That’s a blunt but honest assessment on the current economic affairs of the Kingdom that has prompted it to make radical changes not seen in decades. As a state that heavily subsidized its citizens with various benefits, it certainly needs all the money it can get to offer perks such as:

  • Heavily subsidized gas
  • Free health care
  • Free education
  • Subsidized water and electricity
  • No income tax
  • Public pensions

Oil, which supplies up to 75% of Saudi revenue, has hovered around $32 a barrel recently, a huge disappointment from $100 in 2014. Such state prompts the government to look for other sources to augment its budget deficit of almost $100 billion. Therefore:

  1. Price of gasoline was raised by 50%. It used to cost US$0.16 (P7.56) per liter. Saudis attempting to stockpile on gas can be seen lining up on petrol stations on 4th of January before price hikes kick in. Despite the increase in price of gasoline, it is still cheaper than water.
  2. Speaking of water, the Ministry of Water and Electricity said not only will it increase tariff for water — from 4 riyals to 9 riyals per cubic meter starting Dec. 16 — bills will be issued monthly rather than quarterly to “prevent customers from being burdened with hefty bills.”
  3. Leaked internal documents indicate cost cutting has also involved those on top of the power ladder.

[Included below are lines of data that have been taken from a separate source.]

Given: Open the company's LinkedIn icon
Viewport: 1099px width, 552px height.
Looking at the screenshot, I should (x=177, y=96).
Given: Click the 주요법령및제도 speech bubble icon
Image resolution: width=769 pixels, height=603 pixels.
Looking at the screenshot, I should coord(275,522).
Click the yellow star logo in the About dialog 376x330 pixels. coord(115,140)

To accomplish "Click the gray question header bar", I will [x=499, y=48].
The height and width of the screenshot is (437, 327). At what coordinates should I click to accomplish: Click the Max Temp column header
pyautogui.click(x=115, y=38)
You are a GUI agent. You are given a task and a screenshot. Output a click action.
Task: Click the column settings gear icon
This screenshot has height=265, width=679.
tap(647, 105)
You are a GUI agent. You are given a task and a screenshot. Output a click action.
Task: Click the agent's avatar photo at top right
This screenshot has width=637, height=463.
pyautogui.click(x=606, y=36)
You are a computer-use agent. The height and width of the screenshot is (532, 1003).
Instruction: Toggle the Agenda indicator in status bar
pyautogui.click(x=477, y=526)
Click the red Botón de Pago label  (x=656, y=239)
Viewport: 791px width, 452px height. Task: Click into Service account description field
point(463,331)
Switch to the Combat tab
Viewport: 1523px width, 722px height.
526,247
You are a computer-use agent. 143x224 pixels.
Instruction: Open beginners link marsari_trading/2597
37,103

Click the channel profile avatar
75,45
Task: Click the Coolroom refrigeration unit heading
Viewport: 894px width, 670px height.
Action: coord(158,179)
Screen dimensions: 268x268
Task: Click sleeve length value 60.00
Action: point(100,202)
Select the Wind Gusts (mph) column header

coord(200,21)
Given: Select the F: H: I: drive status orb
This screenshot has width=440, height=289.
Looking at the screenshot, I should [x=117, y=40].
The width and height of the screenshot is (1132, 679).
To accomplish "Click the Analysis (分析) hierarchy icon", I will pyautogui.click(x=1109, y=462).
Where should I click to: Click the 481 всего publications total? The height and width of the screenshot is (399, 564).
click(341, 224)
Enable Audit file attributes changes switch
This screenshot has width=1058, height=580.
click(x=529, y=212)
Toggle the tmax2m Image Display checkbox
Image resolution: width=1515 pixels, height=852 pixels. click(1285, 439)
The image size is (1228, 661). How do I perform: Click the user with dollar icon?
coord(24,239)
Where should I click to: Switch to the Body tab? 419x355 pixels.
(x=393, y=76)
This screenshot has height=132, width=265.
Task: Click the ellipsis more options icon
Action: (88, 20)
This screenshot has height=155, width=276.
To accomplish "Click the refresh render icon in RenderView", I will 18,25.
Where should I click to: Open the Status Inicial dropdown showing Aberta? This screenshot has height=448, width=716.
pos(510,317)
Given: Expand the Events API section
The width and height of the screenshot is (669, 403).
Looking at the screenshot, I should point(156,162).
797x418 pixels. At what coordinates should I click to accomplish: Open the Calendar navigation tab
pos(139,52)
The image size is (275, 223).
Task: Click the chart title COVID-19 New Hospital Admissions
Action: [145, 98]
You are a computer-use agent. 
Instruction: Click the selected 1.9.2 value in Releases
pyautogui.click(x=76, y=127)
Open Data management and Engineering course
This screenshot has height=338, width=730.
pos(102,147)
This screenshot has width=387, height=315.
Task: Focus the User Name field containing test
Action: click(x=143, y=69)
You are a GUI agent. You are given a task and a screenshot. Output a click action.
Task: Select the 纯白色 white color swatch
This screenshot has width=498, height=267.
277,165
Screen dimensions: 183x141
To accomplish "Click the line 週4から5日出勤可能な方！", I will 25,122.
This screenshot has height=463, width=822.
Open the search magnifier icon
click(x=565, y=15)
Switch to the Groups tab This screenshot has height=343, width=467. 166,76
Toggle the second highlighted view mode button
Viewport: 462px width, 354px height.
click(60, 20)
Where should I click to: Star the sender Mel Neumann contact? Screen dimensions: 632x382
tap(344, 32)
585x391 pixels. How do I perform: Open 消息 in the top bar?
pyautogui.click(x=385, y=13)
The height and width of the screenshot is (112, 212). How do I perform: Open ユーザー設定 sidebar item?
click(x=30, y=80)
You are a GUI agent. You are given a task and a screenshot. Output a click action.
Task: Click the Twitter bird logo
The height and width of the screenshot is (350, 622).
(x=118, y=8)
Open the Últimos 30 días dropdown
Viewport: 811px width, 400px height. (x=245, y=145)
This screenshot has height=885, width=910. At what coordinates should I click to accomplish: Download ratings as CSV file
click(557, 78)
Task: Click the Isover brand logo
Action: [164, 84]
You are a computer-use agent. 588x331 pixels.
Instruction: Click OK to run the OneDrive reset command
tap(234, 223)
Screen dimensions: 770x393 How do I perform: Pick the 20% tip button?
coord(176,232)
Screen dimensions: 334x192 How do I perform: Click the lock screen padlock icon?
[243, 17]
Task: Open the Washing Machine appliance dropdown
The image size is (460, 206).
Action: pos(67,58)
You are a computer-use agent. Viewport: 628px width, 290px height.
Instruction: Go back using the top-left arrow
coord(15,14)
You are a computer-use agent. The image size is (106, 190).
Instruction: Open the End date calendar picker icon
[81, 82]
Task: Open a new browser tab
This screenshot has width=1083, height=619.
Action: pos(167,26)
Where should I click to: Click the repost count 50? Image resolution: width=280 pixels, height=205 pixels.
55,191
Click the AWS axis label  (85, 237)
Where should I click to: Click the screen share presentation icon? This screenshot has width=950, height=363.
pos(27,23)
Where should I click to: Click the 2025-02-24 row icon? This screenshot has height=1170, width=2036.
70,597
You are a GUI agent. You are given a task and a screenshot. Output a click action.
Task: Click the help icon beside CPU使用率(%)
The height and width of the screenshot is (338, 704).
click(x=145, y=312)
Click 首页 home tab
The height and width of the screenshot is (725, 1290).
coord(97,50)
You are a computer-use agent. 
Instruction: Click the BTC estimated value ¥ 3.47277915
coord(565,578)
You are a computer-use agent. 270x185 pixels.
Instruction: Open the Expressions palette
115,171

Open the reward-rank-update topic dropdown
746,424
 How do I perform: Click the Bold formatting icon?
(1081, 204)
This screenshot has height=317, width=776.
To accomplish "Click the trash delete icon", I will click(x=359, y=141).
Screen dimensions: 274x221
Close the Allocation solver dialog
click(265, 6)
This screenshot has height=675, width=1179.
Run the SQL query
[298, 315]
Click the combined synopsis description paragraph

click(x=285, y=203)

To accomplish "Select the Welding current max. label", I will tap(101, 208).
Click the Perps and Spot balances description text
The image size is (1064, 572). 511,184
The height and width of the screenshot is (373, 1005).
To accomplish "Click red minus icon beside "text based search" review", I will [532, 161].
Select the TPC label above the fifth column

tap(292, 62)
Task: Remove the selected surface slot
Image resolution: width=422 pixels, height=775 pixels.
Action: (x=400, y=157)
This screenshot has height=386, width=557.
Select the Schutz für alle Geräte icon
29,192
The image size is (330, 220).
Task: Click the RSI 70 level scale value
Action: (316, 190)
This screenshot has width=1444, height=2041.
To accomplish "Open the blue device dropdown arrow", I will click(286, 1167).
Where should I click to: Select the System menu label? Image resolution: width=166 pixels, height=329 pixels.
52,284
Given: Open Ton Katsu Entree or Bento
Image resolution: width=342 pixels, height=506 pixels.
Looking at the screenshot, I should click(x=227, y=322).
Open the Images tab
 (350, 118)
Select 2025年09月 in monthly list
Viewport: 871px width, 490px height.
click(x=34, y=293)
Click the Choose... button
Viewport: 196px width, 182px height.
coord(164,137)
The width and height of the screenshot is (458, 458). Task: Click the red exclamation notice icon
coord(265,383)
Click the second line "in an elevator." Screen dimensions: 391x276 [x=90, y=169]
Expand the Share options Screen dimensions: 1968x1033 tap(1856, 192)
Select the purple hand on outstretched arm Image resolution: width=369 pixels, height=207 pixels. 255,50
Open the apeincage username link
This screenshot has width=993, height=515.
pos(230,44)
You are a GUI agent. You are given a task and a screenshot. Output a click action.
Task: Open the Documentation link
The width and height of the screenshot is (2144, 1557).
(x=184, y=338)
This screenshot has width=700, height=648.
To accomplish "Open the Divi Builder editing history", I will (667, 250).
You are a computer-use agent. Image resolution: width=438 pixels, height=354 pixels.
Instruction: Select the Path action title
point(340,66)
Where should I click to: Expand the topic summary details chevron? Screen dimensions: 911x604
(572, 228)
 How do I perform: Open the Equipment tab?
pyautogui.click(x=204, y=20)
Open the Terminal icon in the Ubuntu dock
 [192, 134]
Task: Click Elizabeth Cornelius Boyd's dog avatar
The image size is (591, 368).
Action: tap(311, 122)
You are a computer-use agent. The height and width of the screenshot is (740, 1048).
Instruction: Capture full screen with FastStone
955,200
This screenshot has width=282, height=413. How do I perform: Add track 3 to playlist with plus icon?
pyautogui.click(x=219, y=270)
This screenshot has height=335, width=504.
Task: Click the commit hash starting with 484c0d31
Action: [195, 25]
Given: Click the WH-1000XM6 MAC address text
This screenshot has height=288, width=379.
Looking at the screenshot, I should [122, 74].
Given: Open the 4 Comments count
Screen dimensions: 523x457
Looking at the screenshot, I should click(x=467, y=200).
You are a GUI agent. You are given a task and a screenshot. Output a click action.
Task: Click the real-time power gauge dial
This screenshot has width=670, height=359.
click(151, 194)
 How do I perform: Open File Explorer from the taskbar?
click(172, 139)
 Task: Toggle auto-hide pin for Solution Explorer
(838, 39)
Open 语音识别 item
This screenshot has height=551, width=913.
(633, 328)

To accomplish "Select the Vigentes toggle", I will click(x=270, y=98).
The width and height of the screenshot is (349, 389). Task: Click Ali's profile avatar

The Saudi government has banned official purchases of cars and furniture as it restricts travel expenses. It also ordered freeze in all appointments and promotions, stop compensation payments for property, and halt any new rental agreements.
  4. Approval of infrastructure projects has also been limited. Spending on transport and infrastructure will fall 63 per cent in 2016, as the kingdom axes capital expenditures in a bid to trim 2016 deficit.
  5. Saudi Arabia plans to spend 840 billion riyals next year, a cut of 2.3 per cent against its 2015 budget allocation of 860bn riyals. It plans to run a deficit of 326bn riyals – equivalent to about 16 per cent of GDP, according to National Bank of Abu Dhabi calculations.